INSTRUCTIONS FOR THE TASK :: All lines of the data shown below should be output exactly as they stand.

-------- MATERIAL PROVIDED

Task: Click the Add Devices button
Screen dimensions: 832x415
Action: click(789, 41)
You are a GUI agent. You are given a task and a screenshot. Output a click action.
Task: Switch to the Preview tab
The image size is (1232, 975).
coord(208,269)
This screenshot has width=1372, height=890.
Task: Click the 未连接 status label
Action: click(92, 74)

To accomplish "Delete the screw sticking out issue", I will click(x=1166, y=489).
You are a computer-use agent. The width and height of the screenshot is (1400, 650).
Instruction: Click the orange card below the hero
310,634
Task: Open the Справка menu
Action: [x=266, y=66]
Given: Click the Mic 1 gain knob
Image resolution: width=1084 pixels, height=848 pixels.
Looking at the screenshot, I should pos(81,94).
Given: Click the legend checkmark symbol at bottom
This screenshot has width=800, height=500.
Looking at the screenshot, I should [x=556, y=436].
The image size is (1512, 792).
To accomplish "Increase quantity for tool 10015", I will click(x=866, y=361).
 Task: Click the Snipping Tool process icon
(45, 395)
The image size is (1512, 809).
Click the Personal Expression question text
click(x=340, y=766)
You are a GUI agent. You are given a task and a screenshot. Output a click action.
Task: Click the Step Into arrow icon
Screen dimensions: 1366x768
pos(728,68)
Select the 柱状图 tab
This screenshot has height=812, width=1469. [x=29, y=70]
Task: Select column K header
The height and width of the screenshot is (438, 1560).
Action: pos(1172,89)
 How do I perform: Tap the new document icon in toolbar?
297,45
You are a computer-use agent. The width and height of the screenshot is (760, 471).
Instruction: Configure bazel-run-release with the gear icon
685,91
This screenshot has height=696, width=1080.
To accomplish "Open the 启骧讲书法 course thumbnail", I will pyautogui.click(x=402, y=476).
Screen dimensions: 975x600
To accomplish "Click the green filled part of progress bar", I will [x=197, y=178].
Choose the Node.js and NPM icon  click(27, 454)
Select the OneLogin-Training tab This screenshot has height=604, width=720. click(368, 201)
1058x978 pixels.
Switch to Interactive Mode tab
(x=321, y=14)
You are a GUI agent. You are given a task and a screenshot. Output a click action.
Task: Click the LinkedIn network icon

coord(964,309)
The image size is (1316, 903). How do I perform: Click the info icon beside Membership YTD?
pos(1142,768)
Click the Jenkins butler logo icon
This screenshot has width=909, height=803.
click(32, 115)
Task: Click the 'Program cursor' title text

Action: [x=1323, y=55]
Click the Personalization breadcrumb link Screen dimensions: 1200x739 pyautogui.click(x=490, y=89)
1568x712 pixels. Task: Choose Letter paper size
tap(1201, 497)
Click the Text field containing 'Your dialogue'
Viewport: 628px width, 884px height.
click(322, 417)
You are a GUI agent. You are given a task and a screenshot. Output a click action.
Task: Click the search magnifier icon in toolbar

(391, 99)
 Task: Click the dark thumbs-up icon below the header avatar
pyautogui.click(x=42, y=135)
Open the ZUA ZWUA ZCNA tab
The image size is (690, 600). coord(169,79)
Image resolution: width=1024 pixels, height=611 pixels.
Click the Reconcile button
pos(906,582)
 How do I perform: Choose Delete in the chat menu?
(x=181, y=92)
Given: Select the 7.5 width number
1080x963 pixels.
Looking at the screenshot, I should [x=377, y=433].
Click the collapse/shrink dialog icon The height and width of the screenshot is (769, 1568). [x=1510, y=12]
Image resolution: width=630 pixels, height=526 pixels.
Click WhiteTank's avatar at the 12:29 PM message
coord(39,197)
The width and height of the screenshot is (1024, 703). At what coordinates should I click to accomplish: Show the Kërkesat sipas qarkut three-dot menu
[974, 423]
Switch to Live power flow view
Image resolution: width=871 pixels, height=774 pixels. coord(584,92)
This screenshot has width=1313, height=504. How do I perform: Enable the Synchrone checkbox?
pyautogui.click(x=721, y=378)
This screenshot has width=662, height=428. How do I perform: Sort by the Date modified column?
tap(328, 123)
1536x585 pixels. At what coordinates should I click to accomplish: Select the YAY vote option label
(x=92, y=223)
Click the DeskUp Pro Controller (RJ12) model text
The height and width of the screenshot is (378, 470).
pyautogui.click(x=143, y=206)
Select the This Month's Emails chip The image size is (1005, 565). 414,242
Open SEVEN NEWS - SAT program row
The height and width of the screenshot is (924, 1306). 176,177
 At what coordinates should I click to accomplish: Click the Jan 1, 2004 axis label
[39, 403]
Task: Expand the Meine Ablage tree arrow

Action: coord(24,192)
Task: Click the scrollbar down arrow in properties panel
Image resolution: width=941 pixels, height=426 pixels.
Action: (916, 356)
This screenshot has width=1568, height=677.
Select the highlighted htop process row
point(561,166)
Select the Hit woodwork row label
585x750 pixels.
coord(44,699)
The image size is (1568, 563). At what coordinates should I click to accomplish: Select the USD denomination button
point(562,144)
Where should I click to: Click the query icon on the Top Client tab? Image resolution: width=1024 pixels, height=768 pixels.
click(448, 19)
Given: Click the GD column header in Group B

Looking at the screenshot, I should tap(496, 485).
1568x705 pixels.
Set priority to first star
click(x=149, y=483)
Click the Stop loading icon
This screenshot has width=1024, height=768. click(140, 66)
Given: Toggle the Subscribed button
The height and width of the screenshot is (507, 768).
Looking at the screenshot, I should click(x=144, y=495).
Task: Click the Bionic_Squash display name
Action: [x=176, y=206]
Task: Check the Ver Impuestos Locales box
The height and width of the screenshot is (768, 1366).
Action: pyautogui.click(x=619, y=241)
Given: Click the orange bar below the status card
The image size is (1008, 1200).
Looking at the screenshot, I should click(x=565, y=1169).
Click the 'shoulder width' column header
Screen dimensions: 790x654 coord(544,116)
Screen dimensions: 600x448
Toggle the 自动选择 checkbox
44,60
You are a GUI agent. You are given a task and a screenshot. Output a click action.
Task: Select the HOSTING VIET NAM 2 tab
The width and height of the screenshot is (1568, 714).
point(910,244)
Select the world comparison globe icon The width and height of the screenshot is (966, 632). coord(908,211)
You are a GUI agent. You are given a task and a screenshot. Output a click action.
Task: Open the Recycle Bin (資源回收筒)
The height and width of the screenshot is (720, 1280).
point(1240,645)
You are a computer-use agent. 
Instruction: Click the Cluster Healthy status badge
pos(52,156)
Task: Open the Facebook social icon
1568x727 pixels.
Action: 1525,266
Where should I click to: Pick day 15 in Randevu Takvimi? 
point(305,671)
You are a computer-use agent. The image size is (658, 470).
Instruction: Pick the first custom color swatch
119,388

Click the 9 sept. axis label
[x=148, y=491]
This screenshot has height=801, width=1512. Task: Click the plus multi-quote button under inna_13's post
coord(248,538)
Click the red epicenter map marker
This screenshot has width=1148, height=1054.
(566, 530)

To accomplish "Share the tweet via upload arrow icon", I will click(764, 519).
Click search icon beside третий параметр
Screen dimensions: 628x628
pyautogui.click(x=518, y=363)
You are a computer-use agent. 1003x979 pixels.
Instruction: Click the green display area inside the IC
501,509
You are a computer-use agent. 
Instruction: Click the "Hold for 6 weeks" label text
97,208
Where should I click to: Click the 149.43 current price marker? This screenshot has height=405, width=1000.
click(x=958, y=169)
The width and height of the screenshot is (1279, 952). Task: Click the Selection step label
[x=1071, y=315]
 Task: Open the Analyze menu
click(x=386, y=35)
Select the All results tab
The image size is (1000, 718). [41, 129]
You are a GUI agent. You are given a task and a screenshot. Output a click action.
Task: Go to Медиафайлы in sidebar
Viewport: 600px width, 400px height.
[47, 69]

----------------

SOLUTION FOR THIS TASK ::
Task: Click the Add Devices button
Screen dimensions: 832x415
Action: click(789, 41)
You are a GUI agent. You are given a task and a screenshot. Output a click action.
Task: Switch to the Preview tab
The image size is (1232, 975).
coord(208,269)
This screenshot has width=1372, height=890.
Task: Click the 未连接 status label
Action: click(92, 74)

To accomplish "Delete the screw sticking out issue", I will click(x=1166, y=489).
You are a computer-use agent. The width and height of the screenshot is (1400, 650).
Instruction: Click the orange card below the hero
310,634
Task: Open the Справка menu
Action: [x=266, y=66]
Given: Click the Mic 1 gain knob
Image resolution: width=1084 pixels, height=848 pixels.
Looking at the screenshot, I should pos(81,94).
Given: Click the legend checkmark symbol at bottom
This screenshot has width=800, height=500.
Looking at the screenshot, I should [x=556, y=436].
The image size is (1512, 792).
To accomplish "Increase quantity for tool 10015", I will click(x=866, y=361).
 Task: Click the Snipping Tool process icon
(45, 395)
The image size is (1512, 809).
Click the Personal Expression question text
click(x=340, y=766)
You are a GUI agent. You are given a task and a screenshot. Output a click action.
Task: Click the Step Into arrow icon
Screen dimensions: 1366x768
pos(728,68)
Select the 柱状图 tab
This screenshot has height=812, width=1469. [x=29, y=70]
Task: Select column K header
The height and width of the screenshot is (438, 1560).
Action: pos(1172,89)
 How do I perform: Tap the new document icon in toolbar?
297,45
You are a computer-use agent. The width and height of the screenshot is (760, 471).
Instruction: Configure bazel-run-release with the gear icon
685,91
This screenshot has height=696, width=1080.
To accomplish "Open the 启骧讲书法 course thumbnail", I will pyautogui.click(x=402, y=476).
Screen dimensions: 975x600
To accomplish "Click the green filled part of progress bar", I will [x=197, y=178].
Choose the Node.js and NPM icon  click(27, 454)
Select the OneLogin-Training tab This screenshot has height=604, width=720. click(368, 201)
1058x978 pixels.
Switch to Interactive Mode tab
(x=321, y=14)
You are a GUI agent. You are given a task and a screenshot. Output a click action.
Task: Click the LinkedIn network icon

coord(964,309)
The image size is (1316, 903). How do I perform: Click the info icon beside Membership YTD?
pos(1142,768)
Click the Jenkins butler logo icon
This screenshot has width=909, height=803.
click(32, 115)
Task: Click the 'Program cursor' title text

Action: [x=1323, y=55]
Click the Personalization breadcrumb link Screen dimensions: 1200x739 pyautogui.click(x=490, y=89)
1568x712 pixels. Task: Choose Letter paper size
tap(1201, 497)
Click the Text field containing 'Your dialogue'
Viewport: 628px width, 884px height.
click(322, 417)
You are a GUI agent. You are given a task and a screenshot. Output a click action.
Task: Click the search magnifier icon in toolbar

(391, 99)
 Task: Click the dark thumbs-up icon below the header avatar
pyautogui.click(x=42, y=135)
Open the ZUA ZWUA ZCNA tab
The image size is (690, 600). coord(169,79)
Image resolution: width=1024 pixels, height=611 pixels.
Click the Reconcile button
pos(906,582)
 How do I perform: Choose Delete in the chat menu?
(x=181, y=92)
Given: Select the 7.5 width number
1080x963 pixels.
Looking at the screenshot, I should [x=377, y=433].
Click the collapse/shrink dialog icon The height and width of the screenshot is (769, 1568). [x=1510, y=12]
Image resolution: width=630 pixels, height=526 pixels.
Click WhiteTank's avatar at the 12:29 PM message
coord(39,197)
The width and height of the screenshot is (1024, 703). At what coordinates should I click to accomplish: Show the Kërkesat sipas qarkut three-dot menu
[974, 423]
Switch to Live power flow view
Image resolution: width=871 pixels, height=774 pixels. coord(584,92)
This screenshot has width=1313, height=504. How do I perform: Enable the Synchrone checkbox?
pyautogui.click(x=721, y=378)
This screenshot has width=662, height=428. How do I perform: Sort by the Date modified column?
tap(328, 123)
1536x585 pixels. At what coordinates should I click to accomplish: Select the YAY vote option label
(x=92, y=223)
Click the DeskUp Pro Controller (RJ12) model text
The height and width of the screenshot is (378, 470).
pyautogui.click(x=143, y=206)
Select the This Month's Emails chip The image size is (1005, 565). 414,242
Open SEVEN NEWS - SAT program row
The height and width of the screenshot is (924, 1306). 176,177
 At what coordinates should I click to accomplish: Click the Jan 1, 2004 axis label
[39, 403]
Task: Expand the Meine Ablage tree arrow

Action: coord(24,192)
Task: Click the scrollbar down arrow in properties panel
Image resolution: width=941 pixels, height=426 pixels.
Action: (916, 356)
This screenshot has width=1568, height=677.
Select the highlighted htop process row
point(561,166)
Select the Hit woodwork row label
585x750 pixels.
coord(44,699)
The image size is (1568, 563). At what coordinates should I click to accomplish: Select the USD denomination button
point(562,144)
Where should I click to: Click the query icon on the Top Client tab? Image resolution: width=1024 pixels, height=768 pixels.
click(448, 19)
Given: Click the GD column header in Group B

Looking at the screenshot, I should tap(496, 485).
1568x705 pixels.
Set priority to first star
click(x=149, y=483)
Click the Stop loading icon
This screenshot has width=1024, height=768. click(140, 66)
Given: Toggle the Subscribed button
The height and width of the screenshot is (507, 768).
Looking at the screenshot, I should click(x=144, y=495).
Task: Click the Bionic_Squash display name
Action: [x=176, y=206]
Task: Check the Ver Impuestos Locales box
The height and width of the screenshot is (768, 1366).
Action: pyautogui.click(x=619, y=241)
Given: Click the orange bar below the status card
The image size is (1008, 1200).
Looking at the screenshot, I should click(x=565, y=1169).
Click the 'shoulder width' column header
Screen dimensions: 790x654 coord(544,116)
Screen dimensions: 600x448
Toggle the 自动选择 checkbox
44,60
You are a GUI agent. You are given a task and a screenshot. Output a click action.
Task: Select the HOSTING VIET NAM 2 tab
The width and height of the screenshot is (1568, 714).
point(910,244)
Select the world comparison globe icon The width and height of the screenshot is (966, 632). coord(908,211)
You are a GUI agent. You are given a task and a screenshot. Output a click action.
Task: Open the Recycle Bin (資源回收筒)
The height and width of the screenshot is (720, 1280).
point(1240,645)
You are a computer-use agent. 
Instruction: Click the Cluster Healthy status badge
pos(52,156)
Task: Open the Facebook social icon
1568x727 pixels.
Action: 1525,266
Where should I click to: Pick day 15 in Randevu Takvimi? 
point(305,671)
You are a computer-use agent. The image size is (658, 470).
Instruction: Pick the first custom color swatch
119,388

Click the 9 sept. axis label
[x=148, y=491]
This screenshot has height=801, width=1512. Task: Click the plus multi-quote button under inna_13's post
coord(248,538)
Click the red epicenter map marker
This screenshot has width=1148, height=1054.
(566, 530)

To accomplish "Share the tweet via upload arrow icon", I will click(764, 519).
Click search icon beside третий параметр
Screen dimensions: 628x628
pyautogui.click(x=518, y=363)
You are a computer-use agent. 1003x979 pixels.
Instruction: Click the green display area inside the IC
501,509
You are a computer-use agent. 
Instruction: Click the "Hold for 6 weeks" label text
97,208
Where should I click to: Click the 149.43 current price marker? This screenshot has height=405, width=1000.
click(x=958, y=169)
The width and height of the screenshot is (1279, 952). Task: Click the Selection step label
[x=1071, y=315]
 Task: Open the Analyze menu
click(x=386, y=35)
Select the All results tab
The image size is (1000, 718). [41, 129]
You are a GUI agent. You are given a task and a screenshot. Output a click action.
Task: Go to Медиафайлы in sidebar
Viewport: 600px width, 400px height.
[47, 69]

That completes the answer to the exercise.